External Data to the Rescue
It doesn’t have to be that way, however. In circumstances where you have little or no internal data, there is likely to be some external data that will help you make a better decision. A whole host of external providers and curators of external data is available to you. Let me provide a couple of examples, and then I’ll tell you what I think you should do with external data.
I’ve been an advisor for many years to a company called Signals Analytics, which was founded by former Israeli military intelligence officers. They specialize in what might be called “important but infrequent” decisions about processes like innovation and new product development. They find and curate a wide variety of unstructured external information sources—social networks, blogs, online forums, competitor announcements, job listings, and so forth. Consumer products companies pursuing innovation projects, for example, get access to data and analytics to “understand consumer needs,” “uncover emerging trends,” and “assess early concepts.” Signals also helps companies with unstructured decision-making about marketing and strategy—two other areas where internal data are often hard to come by.

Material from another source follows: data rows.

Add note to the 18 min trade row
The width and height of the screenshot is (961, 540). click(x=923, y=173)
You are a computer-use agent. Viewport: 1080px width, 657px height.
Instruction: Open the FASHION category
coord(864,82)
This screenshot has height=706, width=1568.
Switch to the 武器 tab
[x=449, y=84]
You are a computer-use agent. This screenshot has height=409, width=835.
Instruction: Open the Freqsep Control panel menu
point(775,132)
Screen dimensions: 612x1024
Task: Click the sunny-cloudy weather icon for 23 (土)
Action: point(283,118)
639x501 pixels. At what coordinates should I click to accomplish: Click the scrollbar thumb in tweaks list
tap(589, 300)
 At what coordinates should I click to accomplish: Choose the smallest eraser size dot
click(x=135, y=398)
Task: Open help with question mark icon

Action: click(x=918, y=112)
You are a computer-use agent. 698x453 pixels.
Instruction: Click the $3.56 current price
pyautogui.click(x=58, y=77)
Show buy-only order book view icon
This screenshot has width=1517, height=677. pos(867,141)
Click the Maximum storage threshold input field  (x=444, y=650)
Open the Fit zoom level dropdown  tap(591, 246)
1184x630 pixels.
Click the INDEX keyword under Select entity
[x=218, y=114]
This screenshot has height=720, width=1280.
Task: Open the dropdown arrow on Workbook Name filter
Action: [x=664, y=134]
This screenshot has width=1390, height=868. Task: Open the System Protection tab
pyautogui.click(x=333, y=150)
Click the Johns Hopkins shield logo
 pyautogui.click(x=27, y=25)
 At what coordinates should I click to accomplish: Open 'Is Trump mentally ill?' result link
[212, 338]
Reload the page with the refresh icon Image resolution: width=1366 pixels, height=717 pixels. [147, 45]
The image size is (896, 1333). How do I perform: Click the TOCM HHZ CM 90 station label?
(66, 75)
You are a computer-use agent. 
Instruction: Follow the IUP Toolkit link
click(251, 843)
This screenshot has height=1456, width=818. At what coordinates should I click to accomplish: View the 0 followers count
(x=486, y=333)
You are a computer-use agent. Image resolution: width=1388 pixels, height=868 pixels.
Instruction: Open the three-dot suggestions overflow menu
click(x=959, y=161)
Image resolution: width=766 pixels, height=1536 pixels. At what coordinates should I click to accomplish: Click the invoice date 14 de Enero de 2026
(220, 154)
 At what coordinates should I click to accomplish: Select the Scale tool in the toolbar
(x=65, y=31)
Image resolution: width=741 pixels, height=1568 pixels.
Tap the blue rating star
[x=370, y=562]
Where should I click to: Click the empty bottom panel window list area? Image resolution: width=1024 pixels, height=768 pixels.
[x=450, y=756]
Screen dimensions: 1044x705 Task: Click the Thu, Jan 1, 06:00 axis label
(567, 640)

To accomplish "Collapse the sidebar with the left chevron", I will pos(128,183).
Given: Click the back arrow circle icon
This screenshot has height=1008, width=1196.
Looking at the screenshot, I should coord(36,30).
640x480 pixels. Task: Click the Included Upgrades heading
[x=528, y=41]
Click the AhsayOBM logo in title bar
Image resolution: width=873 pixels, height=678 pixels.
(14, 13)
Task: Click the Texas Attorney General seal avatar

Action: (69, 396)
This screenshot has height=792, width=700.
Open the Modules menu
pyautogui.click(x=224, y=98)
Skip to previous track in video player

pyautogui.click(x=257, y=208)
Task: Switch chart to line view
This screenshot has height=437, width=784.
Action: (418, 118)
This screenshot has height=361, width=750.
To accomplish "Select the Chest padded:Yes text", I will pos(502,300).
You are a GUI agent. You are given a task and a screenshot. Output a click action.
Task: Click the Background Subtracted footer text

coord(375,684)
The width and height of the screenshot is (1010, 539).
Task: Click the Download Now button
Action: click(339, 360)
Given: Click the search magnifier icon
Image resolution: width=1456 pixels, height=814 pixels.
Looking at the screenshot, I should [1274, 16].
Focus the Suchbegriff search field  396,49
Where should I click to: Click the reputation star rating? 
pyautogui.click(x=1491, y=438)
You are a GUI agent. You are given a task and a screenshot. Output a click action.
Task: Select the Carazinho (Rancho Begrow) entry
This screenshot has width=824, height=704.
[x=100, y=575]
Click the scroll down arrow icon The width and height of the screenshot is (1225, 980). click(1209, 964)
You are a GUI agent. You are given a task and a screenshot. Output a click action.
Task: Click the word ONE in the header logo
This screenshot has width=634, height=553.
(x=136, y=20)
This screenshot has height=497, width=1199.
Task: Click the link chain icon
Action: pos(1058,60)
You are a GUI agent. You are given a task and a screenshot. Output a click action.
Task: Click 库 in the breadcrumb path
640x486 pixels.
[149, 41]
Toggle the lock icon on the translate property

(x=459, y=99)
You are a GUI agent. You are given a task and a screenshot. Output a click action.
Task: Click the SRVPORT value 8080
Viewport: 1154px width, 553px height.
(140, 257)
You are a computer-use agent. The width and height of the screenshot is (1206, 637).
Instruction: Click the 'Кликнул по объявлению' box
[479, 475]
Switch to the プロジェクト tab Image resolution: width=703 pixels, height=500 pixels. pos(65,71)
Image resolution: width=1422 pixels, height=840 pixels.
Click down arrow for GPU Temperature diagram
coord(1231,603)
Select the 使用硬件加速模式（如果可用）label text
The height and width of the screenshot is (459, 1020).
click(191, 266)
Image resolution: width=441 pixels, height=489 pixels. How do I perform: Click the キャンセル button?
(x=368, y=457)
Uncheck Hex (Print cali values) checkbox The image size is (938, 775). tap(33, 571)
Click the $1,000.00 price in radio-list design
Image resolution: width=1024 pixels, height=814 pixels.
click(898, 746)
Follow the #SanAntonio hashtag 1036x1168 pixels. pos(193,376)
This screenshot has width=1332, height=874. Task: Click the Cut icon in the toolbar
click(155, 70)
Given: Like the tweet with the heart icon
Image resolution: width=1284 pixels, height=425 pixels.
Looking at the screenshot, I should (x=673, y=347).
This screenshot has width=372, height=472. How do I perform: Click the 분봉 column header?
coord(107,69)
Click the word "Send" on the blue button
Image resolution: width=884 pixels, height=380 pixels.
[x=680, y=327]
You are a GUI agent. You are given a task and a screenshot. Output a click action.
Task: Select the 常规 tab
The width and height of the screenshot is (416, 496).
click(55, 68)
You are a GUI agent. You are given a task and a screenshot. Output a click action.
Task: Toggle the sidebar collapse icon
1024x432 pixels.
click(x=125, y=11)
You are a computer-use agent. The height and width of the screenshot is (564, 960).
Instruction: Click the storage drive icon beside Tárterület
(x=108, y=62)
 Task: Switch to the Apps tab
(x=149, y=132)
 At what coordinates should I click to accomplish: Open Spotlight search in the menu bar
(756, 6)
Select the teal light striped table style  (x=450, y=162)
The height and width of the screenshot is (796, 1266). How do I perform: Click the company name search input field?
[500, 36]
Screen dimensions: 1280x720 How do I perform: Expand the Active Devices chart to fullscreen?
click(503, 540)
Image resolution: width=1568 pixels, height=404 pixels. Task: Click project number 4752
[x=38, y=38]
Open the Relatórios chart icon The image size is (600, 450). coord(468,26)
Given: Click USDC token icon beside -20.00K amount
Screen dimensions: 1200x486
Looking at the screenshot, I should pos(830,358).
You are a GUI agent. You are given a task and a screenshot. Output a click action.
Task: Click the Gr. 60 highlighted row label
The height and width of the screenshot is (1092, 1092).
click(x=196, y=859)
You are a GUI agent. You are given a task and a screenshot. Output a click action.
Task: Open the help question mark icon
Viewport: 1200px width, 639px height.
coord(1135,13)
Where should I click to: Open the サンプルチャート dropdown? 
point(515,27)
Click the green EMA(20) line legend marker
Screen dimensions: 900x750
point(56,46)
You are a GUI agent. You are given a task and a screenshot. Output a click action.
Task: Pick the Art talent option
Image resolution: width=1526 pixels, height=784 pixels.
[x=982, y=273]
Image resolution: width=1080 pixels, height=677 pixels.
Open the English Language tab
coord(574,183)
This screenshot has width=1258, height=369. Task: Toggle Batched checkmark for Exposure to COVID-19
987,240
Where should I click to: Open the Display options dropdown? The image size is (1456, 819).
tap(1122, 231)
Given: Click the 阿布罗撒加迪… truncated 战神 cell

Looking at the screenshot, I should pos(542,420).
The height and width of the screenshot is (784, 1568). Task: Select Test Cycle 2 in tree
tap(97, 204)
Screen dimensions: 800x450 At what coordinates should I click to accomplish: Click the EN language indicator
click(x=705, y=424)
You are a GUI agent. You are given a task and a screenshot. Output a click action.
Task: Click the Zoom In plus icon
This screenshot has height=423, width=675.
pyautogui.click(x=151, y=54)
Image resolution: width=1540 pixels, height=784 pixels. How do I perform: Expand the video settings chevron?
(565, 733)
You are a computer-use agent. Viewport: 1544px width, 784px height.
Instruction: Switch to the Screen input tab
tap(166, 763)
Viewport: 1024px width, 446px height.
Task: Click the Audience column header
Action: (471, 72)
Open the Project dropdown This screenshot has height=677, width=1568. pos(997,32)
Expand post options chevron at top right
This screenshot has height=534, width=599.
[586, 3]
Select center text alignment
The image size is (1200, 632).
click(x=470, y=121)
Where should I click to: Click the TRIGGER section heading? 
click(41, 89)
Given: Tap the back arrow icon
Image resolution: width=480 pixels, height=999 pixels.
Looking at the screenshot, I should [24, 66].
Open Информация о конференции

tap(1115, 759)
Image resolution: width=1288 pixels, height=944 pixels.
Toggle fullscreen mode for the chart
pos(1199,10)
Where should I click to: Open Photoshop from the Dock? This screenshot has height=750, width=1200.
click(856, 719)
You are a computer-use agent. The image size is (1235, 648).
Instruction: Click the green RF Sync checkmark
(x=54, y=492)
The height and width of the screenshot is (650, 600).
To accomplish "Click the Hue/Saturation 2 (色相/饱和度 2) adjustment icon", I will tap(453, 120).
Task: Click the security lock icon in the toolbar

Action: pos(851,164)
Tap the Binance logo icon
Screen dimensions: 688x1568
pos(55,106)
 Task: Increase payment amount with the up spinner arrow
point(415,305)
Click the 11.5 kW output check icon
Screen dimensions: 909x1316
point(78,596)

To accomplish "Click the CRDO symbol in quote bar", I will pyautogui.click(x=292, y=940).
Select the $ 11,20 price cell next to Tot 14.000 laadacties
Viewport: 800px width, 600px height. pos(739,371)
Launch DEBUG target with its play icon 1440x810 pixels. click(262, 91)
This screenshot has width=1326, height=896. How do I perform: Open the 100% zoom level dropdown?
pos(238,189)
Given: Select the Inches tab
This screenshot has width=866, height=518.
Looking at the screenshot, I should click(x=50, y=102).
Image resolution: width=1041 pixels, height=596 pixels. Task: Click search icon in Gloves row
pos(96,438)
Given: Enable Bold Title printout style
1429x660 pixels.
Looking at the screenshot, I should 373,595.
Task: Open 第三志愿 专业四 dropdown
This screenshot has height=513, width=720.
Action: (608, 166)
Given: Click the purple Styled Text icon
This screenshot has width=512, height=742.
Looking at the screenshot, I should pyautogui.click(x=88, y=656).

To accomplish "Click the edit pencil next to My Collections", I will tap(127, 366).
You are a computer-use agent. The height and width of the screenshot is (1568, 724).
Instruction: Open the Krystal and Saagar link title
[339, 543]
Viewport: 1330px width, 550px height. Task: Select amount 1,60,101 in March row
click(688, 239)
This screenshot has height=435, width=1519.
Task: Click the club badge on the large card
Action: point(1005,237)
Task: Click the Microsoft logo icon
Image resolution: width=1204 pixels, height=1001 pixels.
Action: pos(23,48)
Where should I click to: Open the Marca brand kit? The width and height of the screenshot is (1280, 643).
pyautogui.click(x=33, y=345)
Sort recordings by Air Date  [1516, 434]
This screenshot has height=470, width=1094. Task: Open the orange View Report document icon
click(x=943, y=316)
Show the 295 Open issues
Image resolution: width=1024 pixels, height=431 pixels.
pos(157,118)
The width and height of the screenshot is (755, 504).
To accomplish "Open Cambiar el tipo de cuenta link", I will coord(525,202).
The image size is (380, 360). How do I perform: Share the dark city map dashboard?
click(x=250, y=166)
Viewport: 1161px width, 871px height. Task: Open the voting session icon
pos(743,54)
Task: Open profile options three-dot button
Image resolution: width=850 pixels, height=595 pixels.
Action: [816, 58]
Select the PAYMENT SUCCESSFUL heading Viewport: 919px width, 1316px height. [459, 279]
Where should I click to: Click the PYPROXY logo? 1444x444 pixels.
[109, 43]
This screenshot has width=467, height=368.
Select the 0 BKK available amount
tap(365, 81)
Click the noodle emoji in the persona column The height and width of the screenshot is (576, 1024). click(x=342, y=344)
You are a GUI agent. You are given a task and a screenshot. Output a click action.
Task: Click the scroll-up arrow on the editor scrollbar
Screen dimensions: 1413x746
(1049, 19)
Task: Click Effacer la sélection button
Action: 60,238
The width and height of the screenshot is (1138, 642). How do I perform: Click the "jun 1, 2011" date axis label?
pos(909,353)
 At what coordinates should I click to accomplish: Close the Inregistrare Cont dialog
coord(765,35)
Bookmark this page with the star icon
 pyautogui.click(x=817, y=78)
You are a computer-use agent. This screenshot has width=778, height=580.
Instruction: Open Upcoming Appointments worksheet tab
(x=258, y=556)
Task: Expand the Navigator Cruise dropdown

Companies are also increasingly interested in understanding demand and supply for their offerings, which often also requires external data. In my book The AI Advantage, I wrote about the air charter firm XOJET, which has over 1,300 private jets available for charter. XOJET once used a simple set of spreadsheet rules derived from internal data to set prices. Now, however, with help from the machine learning technology company Noodle.ai, XOJET creates models based on external data to assess supply and demand and price their charter trips. The external datasets include industry-wide flight activity and aircraft location to establish competitive supply, and data on major demand-driving events, seasonal patterns, and booking curve observations to predict demand. Upon installing the new algorithm, the company’s revenue per occupied flight rose 5%.
How to Manage External Data
External data is unlike internal data in many ways, so it often needs to be managed with different methods. External data isn’t under an organization’s control, so it doesn’t make much sense to try to subdue it with tools like master data management. My view is that those top-down modeling tools don’t work all that well on internal data. But there is an alternative approach.
Catalogs, Not Models
Instead of creating a data model or set of master data management rules, they should create a catalog of their external data—a straightforward listing of what external data exists in the organization, where it resides, who’s responsible for it, and so forth. A catalog effort often reveals that both internal and external data are chaotic—duplicated, going under multiple names, old, expired, etc. It’s not easy to face up to all of the informational chaos that a cataloging effort can reveal. Perhaps needless to say, however, cataloging data is worth the trouble and initial shock at the outcome. A data catalog that lists what data the organization has or has access to, what it’s called, where it’s stored, who’s responsible for it, and other key metadata can easily be the most valuable information offering that an IT group or Chief Data Office can create.
Given that IT organizations have been more preoccupied with modeling the future than describing the present, enterprise vendors haven’t really addressed the catalog tool space to a significant degree. There are several catalog tools for individuals and small businesses, and several vendors of ETL (extract, transform, and load) tools have some cataloging capabilities built into their own tools. Some also tie a catalog to a data governance process, although in my experience, “governance” is right up there with “bureaucracy” as a term that makes many people wince.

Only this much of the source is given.